Exercise objective: Transcribe the entries below exactly.

Extracted material:
= = = =
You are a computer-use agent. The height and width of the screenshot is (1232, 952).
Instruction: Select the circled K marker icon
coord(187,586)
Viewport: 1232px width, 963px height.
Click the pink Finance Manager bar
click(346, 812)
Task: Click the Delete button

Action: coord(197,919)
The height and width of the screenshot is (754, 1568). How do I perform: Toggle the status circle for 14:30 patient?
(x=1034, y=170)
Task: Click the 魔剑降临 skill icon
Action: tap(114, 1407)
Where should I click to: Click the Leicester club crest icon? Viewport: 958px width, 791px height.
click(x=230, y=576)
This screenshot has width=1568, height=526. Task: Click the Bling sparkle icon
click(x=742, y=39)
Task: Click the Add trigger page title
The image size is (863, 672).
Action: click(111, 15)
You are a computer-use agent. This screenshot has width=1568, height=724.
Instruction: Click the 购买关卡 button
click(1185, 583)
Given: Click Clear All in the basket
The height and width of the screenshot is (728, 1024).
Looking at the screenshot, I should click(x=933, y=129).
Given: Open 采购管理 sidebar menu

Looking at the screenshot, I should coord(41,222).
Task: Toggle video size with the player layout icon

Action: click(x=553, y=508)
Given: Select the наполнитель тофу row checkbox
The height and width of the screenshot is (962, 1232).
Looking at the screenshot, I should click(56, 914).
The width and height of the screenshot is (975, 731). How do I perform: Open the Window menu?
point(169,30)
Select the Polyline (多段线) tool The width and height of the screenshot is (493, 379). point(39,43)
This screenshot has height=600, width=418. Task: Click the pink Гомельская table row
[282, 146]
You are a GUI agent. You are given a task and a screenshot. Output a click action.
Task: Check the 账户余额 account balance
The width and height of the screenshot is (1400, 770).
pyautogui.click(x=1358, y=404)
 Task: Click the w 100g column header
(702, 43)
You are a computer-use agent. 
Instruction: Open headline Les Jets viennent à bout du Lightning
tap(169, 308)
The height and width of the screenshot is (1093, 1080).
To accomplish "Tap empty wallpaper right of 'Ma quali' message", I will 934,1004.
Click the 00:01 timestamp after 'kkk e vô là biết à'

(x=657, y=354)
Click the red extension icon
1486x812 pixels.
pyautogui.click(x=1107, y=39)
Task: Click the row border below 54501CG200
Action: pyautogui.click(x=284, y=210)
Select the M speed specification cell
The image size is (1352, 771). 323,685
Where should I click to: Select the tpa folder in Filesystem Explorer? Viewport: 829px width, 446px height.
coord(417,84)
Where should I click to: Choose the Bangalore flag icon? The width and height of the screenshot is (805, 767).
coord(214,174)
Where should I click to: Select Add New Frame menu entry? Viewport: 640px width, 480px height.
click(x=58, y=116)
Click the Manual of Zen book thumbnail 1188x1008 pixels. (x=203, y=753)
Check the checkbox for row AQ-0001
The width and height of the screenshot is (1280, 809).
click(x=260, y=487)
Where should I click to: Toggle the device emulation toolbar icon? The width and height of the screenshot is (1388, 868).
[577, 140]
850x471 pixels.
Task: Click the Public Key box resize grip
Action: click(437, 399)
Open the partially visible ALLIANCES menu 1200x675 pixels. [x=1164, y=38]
= = = =
Output below:
You are a computer-use agent. The height and width of the screenshot is (1232, 952).
Instruction: Select the circled K marker icon
coord(187,586)
Viewport: 1232px width, 963px height.
Click the pink Finance Manager bar
click(346, 812)
Task: Click the Delete button

Action: coord(197,919)
The height and width of the screenshot is (754, 1568). How do I perform: Toggle the status circle for 14:30 patient?
(x=1034, y=170)
Task: Click the 魔剑降临 skill icon
Action: tap(114, 1407)
Where should I click to: Click the Leicester club crest icon? Viewport: 958px width, 791px height.
click(x=230, y=576)
This screenshot has width=1568, height=526. Task: Click the Bling sparkle icon
click(x=742, y=39)
Task: Click the Add trigger page title
The image size is (863, 672).
Action: click(111, 15)
You are a computer-use agent. This screenshot has width=1568, height=724.
Instruction: Click the 购买关卡 button
click(1185, 583)
Given: Click Clear All in the basket
The height and width of the screenshot is (728, 1024).
Looking at the screenshot, I should click(x=933, y=129).
Given: Open 采购管理 sidebar menu

Looking at the screenshot, I should coord(41,222).
Task: Toggle video size with the player layout icon

Action: click(x=553, y=508)
Given: Select the наполнитель тофу row checkbox
The height and width of the screenshot is (962, 1232).
Looking at the screenshot, I should click(56, 914).
The width and height of the screenshot is (975, 731). How do I perform: Open the Window menu?
point(169,30)
Select the Polyline (多段线) tool The width and height of the screenshot is (493, 379). point(39,43)
This screenshot has height=600, width=418. Task: Click the pink Гомельская table row
[282, 146]
You are a GUI agent. You are given a task and a screenshot. Output a click action.
Task: Check the 账户余额 account balance
The width and height of the screenshot is (1400, 770).
pyautogui.click(x=1358, y=404)
 Task: Click the w 100g column header
(702, 43)
You are a computer-use agent. 
Instruction: Open headline Les Jets viennent à bout du Lightning
tap(169, 308)
The height and width of the screenshot is (1093, 1080).
To accomplish "Tap empty wallpaper right of 'Ma quali' message", I will 934,1004.
Click the 00:01 timestamp after 'kkk e vô là biết à'

(x=657, y=354)
Click the red extension icon
1486x812 pixels.
pyautogui.click(x=1107, y=39)
Task: Click the row border below 54501CG200
Action: pyautogui.click(x=284, y=210)
Select the M speed specification cell
The image size is (1352, 771). 323,685
Where should I click to: Select the tpa folder in Filesystem Explorer? Viewport: 829px width, 446px height.
coord(417,84)
Where should I click to: Choose the Bangalore flag icon? The width and height of the screenshot is (805, 767).
coord(214,174)
Where should I click to: Select Add New Frame menu entry? Viewport: 640px width, 480px height.
click(x=58, y=116)
Click the Manual of Zen book thumbnail 1188x1008 pixels. (x=203, y=753)
Check the checkbox for row AQ-0001
The width and height of the screenshot is (1280, 809).
click(x=260, y=487)
Where should I click to: Toggle the device emulation toolbar icon? The width and height of the screenshot is (1388, 868).
[577, 140]
850x471 pixels.
Task: Click the Public Key box resize grip
Action: click(437, 399)
Open the partially visible ALLIANCES menu 1200x675 pixels. [x=1164, y=38]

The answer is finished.